((
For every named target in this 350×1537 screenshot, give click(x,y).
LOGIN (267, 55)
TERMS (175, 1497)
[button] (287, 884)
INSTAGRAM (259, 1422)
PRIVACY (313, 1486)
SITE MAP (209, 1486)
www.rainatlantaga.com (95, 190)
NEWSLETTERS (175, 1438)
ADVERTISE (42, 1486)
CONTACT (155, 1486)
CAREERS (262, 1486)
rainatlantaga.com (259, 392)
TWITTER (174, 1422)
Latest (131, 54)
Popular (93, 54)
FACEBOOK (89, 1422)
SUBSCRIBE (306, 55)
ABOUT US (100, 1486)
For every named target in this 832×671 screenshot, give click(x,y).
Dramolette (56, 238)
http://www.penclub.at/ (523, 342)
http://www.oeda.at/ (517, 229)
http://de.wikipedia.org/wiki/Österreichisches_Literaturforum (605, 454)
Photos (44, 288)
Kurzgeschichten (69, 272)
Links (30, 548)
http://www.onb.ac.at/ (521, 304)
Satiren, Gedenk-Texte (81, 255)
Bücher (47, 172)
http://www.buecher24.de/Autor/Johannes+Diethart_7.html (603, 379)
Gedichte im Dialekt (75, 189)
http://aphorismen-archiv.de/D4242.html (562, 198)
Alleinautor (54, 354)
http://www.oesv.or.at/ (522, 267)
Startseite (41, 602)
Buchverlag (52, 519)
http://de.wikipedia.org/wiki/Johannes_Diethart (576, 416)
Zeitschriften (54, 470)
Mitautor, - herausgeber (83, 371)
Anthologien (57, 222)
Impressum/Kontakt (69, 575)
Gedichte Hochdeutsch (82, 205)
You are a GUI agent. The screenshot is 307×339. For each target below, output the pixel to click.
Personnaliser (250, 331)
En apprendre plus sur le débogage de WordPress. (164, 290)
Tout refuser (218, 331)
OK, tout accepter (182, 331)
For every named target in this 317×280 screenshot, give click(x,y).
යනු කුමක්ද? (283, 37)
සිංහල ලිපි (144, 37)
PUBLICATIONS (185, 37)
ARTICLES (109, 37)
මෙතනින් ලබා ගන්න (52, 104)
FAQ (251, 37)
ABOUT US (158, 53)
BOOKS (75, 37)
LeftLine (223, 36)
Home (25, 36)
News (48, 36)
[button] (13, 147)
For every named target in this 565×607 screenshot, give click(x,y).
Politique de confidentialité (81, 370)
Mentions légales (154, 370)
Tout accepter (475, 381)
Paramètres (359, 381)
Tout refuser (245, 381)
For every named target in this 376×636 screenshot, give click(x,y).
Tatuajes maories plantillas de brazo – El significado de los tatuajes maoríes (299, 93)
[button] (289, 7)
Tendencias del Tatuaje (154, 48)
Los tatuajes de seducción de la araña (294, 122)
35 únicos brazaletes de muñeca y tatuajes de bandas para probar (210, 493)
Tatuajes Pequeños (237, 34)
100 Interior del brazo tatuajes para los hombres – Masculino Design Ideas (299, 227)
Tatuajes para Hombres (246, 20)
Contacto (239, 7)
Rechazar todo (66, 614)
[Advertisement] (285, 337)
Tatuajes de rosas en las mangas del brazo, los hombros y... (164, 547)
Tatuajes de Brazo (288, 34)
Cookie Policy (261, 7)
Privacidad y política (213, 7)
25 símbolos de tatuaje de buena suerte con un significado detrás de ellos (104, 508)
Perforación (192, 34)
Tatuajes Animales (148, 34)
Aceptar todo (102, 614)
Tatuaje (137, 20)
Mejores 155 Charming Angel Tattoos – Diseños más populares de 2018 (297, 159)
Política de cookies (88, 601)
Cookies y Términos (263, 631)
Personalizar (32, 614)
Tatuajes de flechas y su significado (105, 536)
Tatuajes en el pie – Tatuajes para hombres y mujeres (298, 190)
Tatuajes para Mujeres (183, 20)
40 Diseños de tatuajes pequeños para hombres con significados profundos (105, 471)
))
Arrange the data from the line containing "SITE MAP (209, 1486)" through the line containing "Bücher (47, 172)" as a two-column CSV with the header instruction,output. Put each text in instruction and its answer in output, one row apiece, with every field quoted and any line breaks replaced by spaces.

instruction,output
"SITE MAP","(209, 1486)"
"www.rainatlantaga.com","(95, 190)"
"NEWSLETTERS","(175, 1438)"
"ADVERTISE","(42, 1486)"
"CONTACT","(155, 1486)"
"CAREERS","(262, 1486)"
"rainatlantaga.com","(259, 392)"
"TWITTER","(174, 1422)"
"Latest","(131, 54)"
"Popular","(93, 54)"
"FACEBOOK","(89, 1422)"
"SUBSCRIBE","(306, 55)"
"ABOUT US","(100, 1486)"
"For every named target in this 832×671 screenshot, give click(x,y). Dramolette","(56, 238)"
"http://www.penclub.at/","(523, 342)"
"http://www.oeda.at/","(517, 229)"
"http://de.wikipedia.org/wiki/Österreichisches_Literaturforum","(605, 454)"
"Photos","(44, 288)"
"Kurzgeschichten","(69, 272)"
"Links","(30, 548)"
"http://www.onb.ac.at/","(521, 304)"
"Satiren, Gedenk-Texte","(81, 255)"
"Bücher","(47, 172)"